→ Work request: Find the lines below that include the word "heading" and state how many there are, adding nothing.

#####

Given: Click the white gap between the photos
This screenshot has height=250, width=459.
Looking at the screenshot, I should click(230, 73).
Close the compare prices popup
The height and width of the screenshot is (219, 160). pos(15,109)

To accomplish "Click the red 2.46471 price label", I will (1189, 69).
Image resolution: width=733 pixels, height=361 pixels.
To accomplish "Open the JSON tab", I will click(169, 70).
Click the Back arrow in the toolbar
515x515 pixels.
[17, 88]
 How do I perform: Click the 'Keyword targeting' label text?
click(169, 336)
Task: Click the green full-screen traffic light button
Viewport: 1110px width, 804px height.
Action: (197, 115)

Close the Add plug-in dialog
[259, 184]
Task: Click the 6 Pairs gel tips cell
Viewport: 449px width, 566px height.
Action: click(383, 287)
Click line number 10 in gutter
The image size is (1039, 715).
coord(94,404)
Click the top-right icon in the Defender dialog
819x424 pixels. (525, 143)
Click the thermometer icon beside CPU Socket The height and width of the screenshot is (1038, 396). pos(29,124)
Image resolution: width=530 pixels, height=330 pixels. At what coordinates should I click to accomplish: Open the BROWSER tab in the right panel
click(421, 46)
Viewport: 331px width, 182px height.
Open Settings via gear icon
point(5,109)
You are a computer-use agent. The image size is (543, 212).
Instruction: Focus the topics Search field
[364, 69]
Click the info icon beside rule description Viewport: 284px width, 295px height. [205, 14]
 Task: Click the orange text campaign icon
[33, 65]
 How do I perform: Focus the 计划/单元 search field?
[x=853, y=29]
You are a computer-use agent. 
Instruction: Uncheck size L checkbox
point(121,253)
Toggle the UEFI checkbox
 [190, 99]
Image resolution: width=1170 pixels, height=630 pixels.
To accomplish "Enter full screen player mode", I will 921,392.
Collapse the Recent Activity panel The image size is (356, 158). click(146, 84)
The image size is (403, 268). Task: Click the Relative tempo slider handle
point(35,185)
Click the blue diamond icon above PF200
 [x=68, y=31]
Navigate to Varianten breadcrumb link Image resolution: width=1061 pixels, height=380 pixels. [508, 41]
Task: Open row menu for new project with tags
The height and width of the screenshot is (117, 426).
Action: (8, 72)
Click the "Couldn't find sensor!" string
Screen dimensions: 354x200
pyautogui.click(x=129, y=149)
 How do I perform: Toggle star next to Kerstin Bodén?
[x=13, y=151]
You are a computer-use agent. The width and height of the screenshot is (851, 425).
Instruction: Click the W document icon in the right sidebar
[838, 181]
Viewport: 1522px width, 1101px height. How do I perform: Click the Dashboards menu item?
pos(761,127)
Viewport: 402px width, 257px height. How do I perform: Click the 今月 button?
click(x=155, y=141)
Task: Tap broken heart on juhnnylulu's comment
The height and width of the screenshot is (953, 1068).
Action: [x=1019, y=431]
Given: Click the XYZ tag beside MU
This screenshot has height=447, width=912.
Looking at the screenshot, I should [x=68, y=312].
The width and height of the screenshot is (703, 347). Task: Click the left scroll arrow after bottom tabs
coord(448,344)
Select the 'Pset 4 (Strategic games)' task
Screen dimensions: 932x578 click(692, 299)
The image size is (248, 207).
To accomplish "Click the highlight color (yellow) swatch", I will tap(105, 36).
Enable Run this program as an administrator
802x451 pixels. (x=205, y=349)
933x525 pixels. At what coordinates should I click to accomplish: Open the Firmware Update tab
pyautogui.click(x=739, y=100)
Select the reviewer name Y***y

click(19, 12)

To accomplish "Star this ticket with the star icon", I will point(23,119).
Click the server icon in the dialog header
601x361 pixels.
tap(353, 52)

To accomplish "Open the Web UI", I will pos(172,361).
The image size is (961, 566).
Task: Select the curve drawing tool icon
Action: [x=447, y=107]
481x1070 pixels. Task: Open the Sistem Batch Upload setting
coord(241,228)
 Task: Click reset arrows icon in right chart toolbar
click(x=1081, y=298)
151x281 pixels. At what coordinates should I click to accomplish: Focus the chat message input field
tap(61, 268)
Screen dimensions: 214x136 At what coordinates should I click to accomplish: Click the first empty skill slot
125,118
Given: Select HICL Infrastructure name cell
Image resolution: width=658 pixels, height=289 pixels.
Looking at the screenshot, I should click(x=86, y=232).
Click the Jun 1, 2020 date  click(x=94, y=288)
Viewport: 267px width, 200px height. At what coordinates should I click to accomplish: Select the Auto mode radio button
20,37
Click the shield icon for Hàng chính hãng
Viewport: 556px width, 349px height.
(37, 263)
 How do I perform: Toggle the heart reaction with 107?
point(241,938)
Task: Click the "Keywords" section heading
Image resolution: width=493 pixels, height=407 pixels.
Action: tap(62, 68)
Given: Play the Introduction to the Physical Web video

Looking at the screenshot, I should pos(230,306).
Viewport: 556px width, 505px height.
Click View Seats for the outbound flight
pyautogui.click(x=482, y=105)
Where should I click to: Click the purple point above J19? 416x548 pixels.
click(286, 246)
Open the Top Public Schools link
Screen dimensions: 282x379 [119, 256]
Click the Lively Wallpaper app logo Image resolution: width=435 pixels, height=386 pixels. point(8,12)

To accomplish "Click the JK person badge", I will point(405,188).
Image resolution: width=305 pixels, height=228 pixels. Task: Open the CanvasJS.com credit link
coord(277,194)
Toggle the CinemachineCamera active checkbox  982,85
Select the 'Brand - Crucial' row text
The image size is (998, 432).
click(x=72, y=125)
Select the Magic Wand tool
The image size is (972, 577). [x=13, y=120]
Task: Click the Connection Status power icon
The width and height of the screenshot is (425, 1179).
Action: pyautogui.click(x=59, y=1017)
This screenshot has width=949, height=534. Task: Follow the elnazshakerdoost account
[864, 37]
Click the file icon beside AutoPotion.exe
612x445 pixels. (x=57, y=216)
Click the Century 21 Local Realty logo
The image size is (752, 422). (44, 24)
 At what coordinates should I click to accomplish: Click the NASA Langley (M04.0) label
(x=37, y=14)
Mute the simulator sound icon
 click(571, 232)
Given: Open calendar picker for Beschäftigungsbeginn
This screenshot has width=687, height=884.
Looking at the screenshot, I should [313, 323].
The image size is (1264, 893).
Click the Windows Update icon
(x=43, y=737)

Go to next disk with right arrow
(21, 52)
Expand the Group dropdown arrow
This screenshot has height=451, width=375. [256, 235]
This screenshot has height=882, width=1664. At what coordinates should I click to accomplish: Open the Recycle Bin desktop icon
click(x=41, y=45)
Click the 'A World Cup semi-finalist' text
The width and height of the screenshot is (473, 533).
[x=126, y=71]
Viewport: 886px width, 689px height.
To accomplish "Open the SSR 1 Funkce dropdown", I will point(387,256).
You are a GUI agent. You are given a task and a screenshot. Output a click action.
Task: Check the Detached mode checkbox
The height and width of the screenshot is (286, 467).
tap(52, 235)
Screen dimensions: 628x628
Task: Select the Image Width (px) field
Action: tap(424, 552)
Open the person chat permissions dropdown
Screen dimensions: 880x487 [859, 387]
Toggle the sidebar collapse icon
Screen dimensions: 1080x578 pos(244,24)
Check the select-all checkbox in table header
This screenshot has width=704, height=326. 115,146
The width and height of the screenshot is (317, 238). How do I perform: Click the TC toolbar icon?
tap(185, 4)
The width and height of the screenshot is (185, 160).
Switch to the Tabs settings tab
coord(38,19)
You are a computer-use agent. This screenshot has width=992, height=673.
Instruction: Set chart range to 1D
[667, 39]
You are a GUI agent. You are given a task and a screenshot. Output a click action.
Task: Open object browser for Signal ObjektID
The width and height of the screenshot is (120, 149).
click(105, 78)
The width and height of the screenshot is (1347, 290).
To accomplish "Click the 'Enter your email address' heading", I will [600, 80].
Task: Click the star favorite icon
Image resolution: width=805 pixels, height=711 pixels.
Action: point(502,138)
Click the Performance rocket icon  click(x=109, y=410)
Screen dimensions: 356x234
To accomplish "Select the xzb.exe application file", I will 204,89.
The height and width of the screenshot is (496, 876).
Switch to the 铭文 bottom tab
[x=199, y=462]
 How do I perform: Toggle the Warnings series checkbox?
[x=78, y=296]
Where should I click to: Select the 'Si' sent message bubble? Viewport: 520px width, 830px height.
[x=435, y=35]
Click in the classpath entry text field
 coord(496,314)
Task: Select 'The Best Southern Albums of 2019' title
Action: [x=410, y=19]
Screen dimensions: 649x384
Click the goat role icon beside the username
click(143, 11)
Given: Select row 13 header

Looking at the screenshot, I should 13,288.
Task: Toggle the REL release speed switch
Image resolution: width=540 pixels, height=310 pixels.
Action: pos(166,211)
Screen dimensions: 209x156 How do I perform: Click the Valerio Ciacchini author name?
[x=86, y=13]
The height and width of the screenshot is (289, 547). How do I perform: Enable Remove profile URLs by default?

#####

→ Task result: 2